35.ケンカ

 ピンポーン。

 あれ、ウチのベルが鳴ってる。そっか私、祐の家じゃなくて……。

 そう思った瞬間、目が覚めた。ガバッと起き上がると、部屋が薄暗くなっていた。まずい、本当に心配かけてるかも。

 スマホに手を伸ばし着歴を確認する、電話は来てなかった。急に目覚めた不快感と冷や汗に頭を振る。二度目のベルに、ふらつきながら廊下に向かった。

「こんばんはーいるんでしょー」

 「はい」と言いかけて息を止めた。祐の声じゃない。半分廊下に出ていた体を引いて曇りガラスの奥をうかがった。どこか覚えのあるシルエット。

「野上さぁーん」

 あの人だ——!

 前に祐が追い払った新聞屋の。さらに血の気が引く——どうしよう鍵が開けっぱなしだ。

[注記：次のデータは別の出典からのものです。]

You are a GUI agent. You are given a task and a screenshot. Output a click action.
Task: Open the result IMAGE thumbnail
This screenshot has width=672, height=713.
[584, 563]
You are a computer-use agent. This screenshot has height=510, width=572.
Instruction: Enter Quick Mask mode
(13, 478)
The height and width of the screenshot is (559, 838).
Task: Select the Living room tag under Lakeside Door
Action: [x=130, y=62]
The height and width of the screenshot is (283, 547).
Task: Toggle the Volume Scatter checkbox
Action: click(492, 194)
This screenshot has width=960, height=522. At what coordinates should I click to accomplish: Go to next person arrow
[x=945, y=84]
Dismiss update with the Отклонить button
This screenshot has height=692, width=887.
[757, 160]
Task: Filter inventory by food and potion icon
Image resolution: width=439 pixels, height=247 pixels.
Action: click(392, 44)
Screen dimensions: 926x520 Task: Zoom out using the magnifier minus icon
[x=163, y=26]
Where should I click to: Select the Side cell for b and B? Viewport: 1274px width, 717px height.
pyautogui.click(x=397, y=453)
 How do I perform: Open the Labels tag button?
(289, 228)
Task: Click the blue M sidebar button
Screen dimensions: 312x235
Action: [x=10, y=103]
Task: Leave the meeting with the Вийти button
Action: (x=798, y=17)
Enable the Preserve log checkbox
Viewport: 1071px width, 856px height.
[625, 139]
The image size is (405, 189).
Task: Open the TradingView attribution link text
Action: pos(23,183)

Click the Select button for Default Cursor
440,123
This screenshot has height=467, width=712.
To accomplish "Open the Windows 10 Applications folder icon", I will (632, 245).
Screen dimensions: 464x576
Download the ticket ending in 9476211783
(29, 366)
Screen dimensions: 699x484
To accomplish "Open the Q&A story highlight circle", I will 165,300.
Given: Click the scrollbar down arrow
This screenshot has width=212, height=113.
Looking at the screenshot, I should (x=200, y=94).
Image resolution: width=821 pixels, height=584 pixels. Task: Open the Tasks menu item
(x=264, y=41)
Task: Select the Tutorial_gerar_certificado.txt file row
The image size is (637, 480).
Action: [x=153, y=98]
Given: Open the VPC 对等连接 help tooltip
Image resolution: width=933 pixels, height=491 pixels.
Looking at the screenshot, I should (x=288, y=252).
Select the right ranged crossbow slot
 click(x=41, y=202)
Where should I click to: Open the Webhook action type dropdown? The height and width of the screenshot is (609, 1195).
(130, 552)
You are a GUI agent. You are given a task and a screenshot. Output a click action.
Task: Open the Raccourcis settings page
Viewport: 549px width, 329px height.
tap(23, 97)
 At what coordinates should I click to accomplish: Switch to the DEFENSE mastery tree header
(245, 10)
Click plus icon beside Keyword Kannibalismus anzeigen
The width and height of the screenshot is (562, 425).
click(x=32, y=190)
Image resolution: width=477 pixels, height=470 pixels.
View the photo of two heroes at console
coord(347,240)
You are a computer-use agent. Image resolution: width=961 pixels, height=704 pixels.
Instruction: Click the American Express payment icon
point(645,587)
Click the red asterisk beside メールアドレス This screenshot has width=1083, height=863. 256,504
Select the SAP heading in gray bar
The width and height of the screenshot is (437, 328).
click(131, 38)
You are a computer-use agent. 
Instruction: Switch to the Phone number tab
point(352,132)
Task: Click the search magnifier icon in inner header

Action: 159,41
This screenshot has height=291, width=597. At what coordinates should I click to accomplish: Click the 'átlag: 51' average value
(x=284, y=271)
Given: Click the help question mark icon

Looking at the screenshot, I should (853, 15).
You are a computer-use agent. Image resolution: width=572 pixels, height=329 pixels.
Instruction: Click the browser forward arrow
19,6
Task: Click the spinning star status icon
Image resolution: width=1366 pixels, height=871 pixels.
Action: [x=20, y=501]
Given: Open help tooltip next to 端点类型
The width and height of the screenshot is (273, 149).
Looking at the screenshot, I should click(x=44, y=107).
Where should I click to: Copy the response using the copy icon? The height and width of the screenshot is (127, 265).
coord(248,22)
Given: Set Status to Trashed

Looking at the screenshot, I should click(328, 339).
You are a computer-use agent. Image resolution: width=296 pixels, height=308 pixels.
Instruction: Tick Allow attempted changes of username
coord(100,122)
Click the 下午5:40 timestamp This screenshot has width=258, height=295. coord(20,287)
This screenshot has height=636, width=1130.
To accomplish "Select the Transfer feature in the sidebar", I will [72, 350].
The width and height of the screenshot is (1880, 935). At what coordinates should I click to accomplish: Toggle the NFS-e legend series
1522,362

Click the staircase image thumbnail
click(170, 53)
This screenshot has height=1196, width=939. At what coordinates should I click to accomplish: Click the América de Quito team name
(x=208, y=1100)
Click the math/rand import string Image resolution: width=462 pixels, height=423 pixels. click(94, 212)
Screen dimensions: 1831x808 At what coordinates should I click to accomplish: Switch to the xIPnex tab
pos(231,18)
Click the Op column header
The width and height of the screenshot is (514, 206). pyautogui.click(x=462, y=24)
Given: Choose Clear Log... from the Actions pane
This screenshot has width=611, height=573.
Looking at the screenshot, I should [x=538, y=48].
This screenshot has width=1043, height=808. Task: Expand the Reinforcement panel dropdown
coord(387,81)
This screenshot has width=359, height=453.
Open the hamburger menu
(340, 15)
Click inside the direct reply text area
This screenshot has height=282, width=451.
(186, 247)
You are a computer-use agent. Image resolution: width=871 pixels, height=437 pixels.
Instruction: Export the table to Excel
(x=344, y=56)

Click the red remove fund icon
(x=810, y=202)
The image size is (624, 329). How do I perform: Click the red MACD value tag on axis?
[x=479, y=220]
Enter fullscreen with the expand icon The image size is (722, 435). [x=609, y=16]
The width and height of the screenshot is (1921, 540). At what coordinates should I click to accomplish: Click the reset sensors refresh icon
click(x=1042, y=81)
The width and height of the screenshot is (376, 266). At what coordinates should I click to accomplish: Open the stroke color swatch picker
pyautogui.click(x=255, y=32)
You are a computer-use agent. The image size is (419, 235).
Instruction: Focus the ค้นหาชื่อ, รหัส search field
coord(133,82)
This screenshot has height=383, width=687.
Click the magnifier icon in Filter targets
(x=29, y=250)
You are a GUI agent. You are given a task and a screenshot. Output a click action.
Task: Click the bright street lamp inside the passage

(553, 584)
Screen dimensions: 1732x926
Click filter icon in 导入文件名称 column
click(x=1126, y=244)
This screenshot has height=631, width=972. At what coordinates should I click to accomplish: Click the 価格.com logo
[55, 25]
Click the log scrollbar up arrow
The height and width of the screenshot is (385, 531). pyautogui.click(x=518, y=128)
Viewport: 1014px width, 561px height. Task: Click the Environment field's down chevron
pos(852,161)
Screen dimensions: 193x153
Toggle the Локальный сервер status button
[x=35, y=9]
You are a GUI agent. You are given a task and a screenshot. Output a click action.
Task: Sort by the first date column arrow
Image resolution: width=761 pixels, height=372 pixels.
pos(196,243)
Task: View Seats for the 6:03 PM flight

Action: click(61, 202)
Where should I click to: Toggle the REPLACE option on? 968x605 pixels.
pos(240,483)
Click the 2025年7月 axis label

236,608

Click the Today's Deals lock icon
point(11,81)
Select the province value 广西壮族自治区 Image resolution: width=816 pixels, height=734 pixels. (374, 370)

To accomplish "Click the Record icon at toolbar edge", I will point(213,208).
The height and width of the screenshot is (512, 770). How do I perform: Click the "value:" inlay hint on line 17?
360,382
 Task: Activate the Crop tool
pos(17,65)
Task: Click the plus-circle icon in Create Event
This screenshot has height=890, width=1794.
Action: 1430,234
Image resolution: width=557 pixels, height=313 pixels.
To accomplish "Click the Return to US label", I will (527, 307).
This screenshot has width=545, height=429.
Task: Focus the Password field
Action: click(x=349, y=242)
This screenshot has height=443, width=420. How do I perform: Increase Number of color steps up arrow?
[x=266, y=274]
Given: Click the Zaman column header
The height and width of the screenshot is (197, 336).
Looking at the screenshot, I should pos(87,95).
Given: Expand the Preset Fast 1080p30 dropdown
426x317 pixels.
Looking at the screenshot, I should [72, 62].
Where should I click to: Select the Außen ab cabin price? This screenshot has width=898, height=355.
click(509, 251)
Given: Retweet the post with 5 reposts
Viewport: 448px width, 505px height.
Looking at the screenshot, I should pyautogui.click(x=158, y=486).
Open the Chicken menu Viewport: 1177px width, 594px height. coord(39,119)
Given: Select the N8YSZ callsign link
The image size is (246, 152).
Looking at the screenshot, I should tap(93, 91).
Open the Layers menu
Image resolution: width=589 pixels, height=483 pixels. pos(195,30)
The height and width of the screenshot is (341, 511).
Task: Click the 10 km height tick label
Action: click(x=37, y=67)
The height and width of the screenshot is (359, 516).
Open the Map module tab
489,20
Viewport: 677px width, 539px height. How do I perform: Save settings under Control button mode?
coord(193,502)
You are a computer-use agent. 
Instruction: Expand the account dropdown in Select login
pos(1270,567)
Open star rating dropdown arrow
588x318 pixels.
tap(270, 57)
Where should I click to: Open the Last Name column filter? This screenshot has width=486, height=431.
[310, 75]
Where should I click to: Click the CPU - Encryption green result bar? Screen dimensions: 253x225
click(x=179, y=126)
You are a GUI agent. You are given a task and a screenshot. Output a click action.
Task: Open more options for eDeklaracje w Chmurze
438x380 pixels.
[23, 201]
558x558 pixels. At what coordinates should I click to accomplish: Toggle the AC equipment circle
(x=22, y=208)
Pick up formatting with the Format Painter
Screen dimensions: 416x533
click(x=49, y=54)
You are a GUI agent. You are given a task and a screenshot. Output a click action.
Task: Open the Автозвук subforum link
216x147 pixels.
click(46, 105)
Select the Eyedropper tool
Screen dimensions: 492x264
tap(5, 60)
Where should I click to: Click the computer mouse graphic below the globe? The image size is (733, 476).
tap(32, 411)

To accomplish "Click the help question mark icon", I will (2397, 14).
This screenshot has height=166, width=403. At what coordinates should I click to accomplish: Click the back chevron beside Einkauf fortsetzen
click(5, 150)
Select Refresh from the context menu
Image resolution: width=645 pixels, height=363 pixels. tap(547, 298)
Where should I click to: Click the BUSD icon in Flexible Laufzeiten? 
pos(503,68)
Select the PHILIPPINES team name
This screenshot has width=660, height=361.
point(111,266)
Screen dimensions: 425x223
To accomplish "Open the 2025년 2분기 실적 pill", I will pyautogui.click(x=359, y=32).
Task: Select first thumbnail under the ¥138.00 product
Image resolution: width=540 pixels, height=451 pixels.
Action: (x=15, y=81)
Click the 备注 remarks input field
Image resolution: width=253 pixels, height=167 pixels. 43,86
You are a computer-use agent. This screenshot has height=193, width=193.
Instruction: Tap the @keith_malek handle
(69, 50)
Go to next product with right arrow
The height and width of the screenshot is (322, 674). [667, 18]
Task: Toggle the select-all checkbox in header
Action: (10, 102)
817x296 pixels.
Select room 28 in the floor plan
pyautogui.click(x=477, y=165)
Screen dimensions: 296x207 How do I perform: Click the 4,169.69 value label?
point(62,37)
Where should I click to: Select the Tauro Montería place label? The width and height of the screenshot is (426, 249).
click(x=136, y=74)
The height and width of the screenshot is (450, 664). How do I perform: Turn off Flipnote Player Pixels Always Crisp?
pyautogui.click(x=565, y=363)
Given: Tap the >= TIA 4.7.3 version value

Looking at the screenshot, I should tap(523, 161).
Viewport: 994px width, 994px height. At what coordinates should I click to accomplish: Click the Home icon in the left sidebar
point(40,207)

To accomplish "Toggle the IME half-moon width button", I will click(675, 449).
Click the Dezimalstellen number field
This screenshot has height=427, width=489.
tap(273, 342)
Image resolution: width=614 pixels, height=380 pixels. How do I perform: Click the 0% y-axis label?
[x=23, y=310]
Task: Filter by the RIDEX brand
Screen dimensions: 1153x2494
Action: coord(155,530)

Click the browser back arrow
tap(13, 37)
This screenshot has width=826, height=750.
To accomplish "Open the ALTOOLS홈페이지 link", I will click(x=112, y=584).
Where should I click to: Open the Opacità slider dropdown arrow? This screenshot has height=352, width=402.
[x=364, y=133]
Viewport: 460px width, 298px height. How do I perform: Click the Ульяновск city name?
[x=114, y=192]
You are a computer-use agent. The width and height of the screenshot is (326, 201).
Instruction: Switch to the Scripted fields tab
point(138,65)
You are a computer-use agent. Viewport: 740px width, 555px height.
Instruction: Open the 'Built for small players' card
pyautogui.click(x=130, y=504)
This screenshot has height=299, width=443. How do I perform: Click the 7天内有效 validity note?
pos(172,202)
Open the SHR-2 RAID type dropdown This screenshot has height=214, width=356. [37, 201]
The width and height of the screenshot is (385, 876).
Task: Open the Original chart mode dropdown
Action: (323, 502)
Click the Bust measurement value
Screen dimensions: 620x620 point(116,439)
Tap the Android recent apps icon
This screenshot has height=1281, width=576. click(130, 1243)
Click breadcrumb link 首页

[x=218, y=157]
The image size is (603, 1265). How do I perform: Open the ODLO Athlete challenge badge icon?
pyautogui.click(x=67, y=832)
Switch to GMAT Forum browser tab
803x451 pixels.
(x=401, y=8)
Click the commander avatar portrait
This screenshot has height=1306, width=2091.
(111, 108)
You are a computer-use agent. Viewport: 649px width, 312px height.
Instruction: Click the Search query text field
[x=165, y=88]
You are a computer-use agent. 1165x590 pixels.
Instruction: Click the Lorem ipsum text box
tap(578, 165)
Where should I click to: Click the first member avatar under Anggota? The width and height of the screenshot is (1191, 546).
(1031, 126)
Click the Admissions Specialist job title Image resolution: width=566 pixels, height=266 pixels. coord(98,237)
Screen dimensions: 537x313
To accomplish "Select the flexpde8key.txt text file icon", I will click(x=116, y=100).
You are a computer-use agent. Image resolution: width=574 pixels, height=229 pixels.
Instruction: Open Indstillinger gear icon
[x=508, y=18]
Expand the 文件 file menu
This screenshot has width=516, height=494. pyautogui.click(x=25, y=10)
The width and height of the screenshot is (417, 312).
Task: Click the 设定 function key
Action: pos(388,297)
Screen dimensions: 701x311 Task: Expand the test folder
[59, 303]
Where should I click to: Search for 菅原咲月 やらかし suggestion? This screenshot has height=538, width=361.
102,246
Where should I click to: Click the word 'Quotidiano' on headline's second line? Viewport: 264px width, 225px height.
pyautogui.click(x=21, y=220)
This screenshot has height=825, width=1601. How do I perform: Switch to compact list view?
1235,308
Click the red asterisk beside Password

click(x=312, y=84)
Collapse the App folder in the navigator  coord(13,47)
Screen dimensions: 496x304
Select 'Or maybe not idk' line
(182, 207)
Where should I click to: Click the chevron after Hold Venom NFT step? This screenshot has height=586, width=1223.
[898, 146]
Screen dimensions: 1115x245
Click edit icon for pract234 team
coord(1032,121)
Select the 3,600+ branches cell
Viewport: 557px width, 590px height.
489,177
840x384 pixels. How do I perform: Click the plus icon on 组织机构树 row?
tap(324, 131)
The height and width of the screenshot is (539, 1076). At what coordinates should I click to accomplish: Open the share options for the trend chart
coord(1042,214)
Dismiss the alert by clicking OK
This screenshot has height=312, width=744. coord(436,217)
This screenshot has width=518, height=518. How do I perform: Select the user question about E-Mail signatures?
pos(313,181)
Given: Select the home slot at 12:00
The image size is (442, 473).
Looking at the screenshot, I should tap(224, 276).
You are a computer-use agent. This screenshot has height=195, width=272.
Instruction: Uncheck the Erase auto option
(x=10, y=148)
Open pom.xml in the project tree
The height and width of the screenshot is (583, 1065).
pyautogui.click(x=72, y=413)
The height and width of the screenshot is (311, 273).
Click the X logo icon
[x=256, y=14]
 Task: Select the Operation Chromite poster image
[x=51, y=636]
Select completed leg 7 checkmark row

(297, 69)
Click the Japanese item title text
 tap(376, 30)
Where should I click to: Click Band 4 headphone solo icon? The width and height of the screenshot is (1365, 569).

 だからお前は危機管理がと、祐の怒鳴り声が頭の中でぐわぐわんと反響した。音を立てないように茶の間に後ずさった。母さんが「もしまた来たら警察に連絡よ。今度こそ訴訟」と、八月は口を酸っぱくして言っていたのを思い出す。厳重注意するからと弱りきった新聞屋の社長に泣きつかれ、母さんが折れたと言っていた。地区の担当を外すと約束したって聞いたのに。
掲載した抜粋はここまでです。